▶ _DATASET RECORDS_
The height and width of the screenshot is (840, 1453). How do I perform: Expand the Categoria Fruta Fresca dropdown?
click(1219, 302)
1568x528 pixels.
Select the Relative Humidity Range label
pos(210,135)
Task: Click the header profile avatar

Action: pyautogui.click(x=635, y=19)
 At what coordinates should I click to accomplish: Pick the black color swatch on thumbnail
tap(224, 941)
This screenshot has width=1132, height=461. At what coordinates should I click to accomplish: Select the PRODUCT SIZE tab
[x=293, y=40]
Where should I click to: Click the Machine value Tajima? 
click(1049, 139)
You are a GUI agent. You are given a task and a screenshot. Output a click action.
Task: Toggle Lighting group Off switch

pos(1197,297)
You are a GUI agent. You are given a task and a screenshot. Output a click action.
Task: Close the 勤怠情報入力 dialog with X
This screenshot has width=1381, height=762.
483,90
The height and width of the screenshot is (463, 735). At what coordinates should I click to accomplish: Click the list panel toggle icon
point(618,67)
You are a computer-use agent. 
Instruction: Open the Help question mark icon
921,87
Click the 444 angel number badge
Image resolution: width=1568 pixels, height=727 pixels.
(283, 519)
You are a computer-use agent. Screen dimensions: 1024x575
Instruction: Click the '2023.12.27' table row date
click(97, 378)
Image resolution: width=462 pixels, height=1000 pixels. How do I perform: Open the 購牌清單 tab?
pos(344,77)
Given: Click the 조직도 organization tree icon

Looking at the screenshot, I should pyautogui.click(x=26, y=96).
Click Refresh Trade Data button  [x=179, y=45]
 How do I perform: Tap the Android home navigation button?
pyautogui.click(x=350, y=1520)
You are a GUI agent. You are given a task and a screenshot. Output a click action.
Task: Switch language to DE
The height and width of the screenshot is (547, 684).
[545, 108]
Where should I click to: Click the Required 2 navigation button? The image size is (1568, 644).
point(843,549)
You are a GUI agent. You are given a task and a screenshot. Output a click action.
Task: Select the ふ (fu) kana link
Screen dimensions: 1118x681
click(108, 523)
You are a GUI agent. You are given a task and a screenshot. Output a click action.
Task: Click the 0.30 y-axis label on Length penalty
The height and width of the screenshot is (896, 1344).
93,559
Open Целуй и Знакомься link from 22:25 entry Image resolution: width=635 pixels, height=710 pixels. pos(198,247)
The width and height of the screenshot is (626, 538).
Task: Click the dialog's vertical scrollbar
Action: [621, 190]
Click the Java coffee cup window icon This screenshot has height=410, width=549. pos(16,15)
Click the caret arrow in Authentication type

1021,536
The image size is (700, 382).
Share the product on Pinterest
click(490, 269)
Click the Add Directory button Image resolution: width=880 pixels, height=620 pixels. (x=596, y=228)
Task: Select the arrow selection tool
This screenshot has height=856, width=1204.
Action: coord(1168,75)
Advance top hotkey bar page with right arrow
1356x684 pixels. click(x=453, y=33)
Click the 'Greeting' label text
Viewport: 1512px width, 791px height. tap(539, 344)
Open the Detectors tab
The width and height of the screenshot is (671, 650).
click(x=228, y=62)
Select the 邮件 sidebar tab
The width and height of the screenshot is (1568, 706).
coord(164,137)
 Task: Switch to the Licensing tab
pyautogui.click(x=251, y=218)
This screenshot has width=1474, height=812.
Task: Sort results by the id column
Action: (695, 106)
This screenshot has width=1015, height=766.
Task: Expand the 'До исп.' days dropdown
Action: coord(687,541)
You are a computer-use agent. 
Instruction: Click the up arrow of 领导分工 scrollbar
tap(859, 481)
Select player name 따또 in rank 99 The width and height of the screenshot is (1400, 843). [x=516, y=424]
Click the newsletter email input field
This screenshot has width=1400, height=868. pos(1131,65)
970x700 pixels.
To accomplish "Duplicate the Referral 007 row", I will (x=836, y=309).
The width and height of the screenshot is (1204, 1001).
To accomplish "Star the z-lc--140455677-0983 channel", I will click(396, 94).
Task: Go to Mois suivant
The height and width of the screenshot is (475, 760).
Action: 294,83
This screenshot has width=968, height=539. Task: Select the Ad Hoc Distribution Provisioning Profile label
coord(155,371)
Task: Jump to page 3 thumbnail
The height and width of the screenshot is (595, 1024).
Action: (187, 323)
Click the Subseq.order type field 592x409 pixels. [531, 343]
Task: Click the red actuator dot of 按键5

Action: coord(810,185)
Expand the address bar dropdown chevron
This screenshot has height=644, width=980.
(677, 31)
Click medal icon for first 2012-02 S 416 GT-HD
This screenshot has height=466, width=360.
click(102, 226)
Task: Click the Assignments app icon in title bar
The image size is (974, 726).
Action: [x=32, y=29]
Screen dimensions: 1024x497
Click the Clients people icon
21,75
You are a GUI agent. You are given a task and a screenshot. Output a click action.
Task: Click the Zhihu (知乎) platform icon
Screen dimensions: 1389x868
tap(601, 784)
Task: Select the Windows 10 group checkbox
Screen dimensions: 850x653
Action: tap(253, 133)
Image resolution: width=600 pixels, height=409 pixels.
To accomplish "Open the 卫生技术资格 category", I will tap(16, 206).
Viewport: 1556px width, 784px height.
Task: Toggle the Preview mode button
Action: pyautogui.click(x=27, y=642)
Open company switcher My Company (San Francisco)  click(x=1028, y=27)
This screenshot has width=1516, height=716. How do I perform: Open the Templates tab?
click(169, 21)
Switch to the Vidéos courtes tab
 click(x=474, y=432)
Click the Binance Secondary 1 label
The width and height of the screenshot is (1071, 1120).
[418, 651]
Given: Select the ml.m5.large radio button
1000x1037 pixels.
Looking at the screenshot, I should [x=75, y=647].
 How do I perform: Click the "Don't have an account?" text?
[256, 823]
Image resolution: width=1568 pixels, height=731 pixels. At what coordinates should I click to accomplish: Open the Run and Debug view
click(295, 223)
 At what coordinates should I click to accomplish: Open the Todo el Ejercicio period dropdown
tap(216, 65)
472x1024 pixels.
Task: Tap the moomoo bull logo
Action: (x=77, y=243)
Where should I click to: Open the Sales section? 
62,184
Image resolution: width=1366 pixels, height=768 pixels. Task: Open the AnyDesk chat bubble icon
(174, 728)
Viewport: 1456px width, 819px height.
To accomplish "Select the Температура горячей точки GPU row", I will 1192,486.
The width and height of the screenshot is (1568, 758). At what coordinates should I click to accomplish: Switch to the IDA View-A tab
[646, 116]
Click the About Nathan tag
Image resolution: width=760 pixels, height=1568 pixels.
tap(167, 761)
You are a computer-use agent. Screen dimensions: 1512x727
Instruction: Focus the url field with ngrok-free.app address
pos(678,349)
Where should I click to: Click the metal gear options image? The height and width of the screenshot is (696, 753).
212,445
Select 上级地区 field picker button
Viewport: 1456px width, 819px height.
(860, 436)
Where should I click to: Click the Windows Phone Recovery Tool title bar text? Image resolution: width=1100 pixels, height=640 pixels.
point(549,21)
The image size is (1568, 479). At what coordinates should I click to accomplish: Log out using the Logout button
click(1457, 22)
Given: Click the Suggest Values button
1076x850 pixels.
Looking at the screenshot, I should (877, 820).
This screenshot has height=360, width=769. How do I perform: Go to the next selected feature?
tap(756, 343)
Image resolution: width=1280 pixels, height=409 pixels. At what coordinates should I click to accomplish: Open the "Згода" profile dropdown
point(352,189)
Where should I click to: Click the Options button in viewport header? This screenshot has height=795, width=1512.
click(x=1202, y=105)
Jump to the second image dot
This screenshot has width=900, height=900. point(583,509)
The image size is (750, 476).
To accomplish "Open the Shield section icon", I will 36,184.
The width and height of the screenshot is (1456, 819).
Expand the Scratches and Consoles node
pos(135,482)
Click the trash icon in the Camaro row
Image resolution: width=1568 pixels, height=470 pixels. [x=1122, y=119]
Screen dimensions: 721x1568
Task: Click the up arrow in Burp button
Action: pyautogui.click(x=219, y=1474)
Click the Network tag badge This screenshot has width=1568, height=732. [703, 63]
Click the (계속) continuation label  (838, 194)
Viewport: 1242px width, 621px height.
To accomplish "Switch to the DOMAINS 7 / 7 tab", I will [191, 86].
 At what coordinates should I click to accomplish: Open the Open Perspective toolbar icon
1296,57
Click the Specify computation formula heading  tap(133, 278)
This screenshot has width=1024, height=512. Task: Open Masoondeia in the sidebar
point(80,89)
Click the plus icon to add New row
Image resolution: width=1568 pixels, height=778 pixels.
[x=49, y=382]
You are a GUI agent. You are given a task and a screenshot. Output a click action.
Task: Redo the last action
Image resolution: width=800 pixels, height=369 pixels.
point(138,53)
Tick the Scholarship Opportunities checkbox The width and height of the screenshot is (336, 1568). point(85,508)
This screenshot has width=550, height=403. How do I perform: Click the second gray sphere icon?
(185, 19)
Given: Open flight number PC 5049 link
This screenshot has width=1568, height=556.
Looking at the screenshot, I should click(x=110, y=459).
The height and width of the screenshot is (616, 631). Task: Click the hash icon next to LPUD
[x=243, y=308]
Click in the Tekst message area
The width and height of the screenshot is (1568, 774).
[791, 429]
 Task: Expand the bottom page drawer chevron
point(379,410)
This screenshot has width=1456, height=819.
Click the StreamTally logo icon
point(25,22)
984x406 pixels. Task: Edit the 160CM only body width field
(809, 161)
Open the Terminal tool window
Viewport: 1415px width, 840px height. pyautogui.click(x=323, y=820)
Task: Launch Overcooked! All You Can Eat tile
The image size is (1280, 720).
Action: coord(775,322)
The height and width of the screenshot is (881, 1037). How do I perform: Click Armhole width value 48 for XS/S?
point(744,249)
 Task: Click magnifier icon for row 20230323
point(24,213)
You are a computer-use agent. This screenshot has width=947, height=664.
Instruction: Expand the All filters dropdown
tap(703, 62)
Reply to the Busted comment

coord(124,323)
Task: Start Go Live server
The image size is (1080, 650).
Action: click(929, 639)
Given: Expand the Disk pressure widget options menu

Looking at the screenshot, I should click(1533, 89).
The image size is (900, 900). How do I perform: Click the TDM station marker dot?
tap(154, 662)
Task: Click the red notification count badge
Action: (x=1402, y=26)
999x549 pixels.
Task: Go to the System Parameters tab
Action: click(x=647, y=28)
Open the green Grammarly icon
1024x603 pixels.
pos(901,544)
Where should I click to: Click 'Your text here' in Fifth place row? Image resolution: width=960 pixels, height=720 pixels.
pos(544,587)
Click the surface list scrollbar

▶ _THE EXERCISE_
Arrange as a JSON list of strings, one string per line and with blank lines omitted, everything from the line containing "Task: Click the Assignments" down to the line containing "Action: pyautogui.click(x=27, y=642)", both included.

▶ _RESULT OF THE TASK_
[
  "Task: Click the Assignments app icon in title bar",
  "The image size is (974, 726).",
  "Action: [x=32, y=29]",
  "Screen dimensions: 1024x497",
  "Click the Clients people icon",
  "21,75",
  "You are a GUI agent. You are given a task and a screenshot. Output a click action.",
  "Task: Click the Zhihu (知乎) platform icon",
  "Screen dimensions: 1389x868",
  "tap(601, 784)",
  "Task: Select the Windows 10 group checkbox",
  "Screen dimensions: 850x653",
  "Action: tap(253, 133)",
  "Image resolution: width=600 pixels, height=409 pixels.",
  "To accomplish \"Open the 卫生技术资格 category\", I will tap(16, 206).",
  "Viewport: 1556px width, 784px height.",
  "Task: Toggle the Preview mode button",
  "Action: pyautogui.click(x=27, y=642)"
]